_PROBLEM:_ Beginning with the opening line, restate the following material exactly, up through the line that contains "Click the for".

_THE RECORDS:_
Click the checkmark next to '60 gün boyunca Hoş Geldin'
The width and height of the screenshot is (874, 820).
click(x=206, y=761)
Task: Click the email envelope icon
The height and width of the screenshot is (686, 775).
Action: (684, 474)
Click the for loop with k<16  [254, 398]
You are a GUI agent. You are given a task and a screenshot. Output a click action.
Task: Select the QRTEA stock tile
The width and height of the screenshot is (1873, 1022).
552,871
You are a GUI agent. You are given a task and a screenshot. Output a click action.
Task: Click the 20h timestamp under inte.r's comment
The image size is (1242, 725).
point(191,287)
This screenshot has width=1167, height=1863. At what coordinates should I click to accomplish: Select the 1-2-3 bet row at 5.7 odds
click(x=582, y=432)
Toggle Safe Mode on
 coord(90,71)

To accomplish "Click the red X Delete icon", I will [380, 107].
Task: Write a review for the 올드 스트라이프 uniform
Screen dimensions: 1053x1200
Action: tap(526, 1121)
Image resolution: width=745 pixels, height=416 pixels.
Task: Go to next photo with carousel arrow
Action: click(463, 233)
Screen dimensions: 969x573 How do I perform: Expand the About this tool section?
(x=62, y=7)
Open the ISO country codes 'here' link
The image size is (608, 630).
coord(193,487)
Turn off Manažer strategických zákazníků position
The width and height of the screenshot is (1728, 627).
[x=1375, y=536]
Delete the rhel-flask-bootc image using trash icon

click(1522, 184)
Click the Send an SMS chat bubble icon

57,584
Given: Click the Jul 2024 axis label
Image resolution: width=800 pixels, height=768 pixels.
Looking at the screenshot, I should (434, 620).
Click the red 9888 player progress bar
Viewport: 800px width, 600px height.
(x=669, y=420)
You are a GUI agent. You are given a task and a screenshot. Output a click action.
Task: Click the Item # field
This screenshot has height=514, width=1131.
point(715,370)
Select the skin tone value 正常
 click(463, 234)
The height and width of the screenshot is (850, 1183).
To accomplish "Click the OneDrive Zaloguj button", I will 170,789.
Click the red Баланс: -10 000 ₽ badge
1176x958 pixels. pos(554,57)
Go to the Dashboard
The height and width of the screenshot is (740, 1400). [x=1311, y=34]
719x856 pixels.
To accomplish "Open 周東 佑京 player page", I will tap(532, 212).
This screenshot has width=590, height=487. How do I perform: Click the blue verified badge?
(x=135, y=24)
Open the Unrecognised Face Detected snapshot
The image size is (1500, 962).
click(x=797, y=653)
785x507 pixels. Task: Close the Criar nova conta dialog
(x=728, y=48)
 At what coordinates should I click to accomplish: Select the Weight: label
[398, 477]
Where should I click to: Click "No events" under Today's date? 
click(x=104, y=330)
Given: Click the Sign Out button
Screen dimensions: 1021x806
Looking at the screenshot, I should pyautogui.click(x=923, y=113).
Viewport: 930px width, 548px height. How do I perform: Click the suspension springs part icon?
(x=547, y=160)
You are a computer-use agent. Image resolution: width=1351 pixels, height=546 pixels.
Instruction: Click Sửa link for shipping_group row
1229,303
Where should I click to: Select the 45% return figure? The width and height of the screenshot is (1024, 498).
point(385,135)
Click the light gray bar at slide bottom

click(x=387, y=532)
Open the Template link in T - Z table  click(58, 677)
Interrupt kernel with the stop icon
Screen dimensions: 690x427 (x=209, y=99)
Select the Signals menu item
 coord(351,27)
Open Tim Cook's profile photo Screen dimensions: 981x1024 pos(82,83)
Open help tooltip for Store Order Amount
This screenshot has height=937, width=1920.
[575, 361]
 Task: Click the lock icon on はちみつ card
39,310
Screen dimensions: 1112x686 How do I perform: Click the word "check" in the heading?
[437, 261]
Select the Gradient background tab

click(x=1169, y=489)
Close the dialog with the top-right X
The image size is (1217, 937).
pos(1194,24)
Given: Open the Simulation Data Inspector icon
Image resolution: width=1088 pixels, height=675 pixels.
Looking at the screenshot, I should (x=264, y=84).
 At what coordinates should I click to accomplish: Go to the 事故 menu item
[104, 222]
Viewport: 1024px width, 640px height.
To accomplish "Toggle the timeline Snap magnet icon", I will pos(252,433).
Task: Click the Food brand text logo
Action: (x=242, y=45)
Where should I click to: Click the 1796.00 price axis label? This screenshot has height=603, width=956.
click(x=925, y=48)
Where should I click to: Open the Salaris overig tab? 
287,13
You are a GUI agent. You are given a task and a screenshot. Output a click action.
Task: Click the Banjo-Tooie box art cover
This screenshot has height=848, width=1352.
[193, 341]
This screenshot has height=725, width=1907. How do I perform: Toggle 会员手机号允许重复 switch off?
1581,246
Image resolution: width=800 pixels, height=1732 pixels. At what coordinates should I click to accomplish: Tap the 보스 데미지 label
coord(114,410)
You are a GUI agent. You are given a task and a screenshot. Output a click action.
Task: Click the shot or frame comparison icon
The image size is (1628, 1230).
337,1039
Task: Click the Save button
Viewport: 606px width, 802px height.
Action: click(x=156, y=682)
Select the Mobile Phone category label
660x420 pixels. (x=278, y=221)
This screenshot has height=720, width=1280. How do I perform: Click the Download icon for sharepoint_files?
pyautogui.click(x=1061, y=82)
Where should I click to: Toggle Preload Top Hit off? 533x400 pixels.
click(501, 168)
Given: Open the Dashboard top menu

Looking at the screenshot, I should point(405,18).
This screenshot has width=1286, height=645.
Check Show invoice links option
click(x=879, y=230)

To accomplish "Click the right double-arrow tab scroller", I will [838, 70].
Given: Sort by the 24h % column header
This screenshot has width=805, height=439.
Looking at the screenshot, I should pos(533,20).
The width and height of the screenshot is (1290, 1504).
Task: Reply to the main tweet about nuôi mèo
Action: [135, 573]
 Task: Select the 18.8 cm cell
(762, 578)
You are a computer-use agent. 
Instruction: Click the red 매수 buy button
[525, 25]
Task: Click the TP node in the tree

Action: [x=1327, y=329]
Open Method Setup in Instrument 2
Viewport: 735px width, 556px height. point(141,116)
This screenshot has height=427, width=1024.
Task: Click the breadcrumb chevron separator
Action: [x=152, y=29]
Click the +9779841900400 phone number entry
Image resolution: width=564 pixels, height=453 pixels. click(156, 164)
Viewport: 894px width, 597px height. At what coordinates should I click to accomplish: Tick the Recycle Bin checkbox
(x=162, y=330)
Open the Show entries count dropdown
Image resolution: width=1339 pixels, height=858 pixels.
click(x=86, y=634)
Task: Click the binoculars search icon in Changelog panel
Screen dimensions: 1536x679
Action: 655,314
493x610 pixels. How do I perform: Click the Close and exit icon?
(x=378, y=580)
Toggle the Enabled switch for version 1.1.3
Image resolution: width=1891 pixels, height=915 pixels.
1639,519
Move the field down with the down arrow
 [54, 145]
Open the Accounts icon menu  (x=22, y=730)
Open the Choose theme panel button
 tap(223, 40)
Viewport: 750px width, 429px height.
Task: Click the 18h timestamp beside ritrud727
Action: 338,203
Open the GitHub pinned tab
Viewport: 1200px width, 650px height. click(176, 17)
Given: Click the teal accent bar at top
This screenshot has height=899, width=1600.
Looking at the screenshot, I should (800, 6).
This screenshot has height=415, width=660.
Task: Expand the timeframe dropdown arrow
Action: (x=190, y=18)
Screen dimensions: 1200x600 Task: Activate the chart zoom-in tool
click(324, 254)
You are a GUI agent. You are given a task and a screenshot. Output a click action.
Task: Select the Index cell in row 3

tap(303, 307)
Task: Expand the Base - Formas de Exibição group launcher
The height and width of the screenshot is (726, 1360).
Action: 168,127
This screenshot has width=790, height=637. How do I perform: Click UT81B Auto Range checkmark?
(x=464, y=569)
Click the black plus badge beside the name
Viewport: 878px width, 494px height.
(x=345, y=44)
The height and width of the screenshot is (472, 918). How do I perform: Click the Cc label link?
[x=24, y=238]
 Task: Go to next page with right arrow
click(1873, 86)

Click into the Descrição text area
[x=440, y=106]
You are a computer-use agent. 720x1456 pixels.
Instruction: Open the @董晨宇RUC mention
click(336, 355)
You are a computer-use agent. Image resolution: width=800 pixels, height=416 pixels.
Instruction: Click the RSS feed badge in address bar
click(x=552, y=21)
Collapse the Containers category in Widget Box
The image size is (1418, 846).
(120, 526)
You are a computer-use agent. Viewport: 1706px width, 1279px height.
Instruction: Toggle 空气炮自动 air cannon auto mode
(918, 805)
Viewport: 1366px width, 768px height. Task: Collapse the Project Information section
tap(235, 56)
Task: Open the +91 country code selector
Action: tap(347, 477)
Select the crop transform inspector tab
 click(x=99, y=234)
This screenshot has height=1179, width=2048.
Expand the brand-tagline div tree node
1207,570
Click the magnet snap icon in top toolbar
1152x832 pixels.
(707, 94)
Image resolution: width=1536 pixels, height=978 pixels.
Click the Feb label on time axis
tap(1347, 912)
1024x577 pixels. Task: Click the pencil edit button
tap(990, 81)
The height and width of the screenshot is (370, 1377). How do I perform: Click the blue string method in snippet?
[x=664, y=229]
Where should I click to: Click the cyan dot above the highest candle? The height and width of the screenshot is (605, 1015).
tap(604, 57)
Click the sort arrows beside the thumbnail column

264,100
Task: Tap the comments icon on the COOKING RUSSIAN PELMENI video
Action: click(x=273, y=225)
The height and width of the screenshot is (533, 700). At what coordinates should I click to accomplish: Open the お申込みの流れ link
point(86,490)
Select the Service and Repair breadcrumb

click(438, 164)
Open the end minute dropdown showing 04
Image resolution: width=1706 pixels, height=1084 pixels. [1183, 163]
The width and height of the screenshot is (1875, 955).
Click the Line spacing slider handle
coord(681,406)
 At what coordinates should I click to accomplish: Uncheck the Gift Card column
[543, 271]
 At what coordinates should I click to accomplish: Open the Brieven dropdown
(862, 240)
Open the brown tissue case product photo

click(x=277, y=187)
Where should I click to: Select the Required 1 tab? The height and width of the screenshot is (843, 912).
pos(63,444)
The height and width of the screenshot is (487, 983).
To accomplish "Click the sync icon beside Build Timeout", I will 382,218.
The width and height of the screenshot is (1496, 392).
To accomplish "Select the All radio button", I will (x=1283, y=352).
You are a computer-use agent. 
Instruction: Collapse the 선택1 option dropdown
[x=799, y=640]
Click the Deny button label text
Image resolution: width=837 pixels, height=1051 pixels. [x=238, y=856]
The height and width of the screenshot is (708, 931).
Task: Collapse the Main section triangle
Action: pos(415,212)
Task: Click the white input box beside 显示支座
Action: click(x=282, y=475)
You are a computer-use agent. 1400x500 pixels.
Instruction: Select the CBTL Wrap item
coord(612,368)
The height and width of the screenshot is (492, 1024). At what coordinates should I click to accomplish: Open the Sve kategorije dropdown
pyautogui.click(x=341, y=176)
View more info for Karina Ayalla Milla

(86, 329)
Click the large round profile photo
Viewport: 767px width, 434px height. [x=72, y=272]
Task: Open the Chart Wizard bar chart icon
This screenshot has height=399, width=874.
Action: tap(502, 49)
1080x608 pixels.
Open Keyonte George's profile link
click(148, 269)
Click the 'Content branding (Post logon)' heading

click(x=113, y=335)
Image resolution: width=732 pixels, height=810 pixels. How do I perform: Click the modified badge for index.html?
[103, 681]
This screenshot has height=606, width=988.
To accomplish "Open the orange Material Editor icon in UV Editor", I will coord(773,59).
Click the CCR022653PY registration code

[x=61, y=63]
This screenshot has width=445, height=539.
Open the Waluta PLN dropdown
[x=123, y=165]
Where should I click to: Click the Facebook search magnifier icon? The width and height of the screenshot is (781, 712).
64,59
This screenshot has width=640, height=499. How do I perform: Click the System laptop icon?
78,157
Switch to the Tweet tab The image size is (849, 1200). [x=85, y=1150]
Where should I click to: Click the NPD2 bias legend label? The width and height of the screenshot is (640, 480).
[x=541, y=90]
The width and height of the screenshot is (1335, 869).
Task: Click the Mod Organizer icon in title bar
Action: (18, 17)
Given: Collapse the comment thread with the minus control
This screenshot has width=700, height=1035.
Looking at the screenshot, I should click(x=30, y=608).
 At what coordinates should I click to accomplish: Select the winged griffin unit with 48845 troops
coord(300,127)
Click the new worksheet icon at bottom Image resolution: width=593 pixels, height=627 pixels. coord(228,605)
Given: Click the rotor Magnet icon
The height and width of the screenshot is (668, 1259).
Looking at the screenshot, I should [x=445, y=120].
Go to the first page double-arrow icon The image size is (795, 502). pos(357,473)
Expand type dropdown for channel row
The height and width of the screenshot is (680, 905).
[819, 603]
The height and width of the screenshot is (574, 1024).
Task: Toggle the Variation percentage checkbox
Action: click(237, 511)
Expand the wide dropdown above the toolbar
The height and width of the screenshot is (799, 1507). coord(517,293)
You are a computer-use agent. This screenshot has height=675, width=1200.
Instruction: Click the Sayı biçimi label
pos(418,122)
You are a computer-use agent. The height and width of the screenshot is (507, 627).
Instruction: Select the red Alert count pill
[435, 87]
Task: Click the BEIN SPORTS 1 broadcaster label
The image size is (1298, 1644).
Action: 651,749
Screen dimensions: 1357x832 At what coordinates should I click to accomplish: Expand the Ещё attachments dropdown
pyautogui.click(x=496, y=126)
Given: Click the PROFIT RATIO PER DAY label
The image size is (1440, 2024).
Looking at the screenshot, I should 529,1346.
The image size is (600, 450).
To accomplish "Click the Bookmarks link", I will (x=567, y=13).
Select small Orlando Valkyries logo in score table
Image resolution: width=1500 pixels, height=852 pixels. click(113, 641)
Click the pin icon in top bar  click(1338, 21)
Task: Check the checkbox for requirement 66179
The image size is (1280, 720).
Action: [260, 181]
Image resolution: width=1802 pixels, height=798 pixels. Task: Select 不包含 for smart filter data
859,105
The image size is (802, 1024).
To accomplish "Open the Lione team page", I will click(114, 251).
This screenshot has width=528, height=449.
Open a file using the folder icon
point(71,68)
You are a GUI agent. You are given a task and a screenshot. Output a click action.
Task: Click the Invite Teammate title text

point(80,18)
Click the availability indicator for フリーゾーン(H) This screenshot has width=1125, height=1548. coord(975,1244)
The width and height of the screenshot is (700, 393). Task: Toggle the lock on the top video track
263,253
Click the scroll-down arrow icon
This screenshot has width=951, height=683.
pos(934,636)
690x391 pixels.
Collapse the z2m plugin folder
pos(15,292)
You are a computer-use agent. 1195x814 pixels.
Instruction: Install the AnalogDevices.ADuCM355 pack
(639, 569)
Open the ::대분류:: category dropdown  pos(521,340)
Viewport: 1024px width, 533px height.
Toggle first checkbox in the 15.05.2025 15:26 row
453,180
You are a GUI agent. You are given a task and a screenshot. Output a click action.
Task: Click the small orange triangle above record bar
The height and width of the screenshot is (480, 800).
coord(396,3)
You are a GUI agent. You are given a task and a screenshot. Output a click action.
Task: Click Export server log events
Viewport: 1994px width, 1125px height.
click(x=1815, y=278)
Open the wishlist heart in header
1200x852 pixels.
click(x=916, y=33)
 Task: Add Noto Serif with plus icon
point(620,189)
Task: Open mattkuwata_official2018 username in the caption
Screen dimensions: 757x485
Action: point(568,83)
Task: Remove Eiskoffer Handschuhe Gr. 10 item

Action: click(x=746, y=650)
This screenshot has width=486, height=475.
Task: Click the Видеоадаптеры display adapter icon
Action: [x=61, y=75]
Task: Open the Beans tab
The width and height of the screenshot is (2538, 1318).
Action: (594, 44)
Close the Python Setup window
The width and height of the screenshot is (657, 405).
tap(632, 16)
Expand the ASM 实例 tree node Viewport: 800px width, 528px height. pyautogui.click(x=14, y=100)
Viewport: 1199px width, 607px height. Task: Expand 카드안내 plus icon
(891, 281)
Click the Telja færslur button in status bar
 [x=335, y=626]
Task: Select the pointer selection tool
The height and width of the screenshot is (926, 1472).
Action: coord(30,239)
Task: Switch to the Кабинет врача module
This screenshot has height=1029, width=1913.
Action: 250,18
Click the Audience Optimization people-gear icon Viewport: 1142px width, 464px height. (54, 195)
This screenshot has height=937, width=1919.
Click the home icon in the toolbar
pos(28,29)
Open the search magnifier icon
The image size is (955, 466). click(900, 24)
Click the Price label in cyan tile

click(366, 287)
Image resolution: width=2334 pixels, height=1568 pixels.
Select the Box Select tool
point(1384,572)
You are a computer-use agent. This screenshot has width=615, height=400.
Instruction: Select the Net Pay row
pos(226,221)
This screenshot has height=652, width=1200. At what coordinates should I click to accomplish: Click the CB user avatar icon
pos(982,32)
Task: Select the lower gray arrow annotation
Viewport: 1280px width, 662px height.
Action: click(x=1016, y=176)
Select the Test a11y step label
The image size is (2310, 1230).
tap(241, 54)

_TASK RESPONSE:_
Click the checkmark next to '60 gün boyunca Hoş Geldin'
The width and height of the screenshot is (874, 820).
click(x=206, y=761)
Task: Click the email envelope icon
The height and width of the screenshot is (686, 775).
Action: (684, 474)
Click the for loop with k<16  [254, 398]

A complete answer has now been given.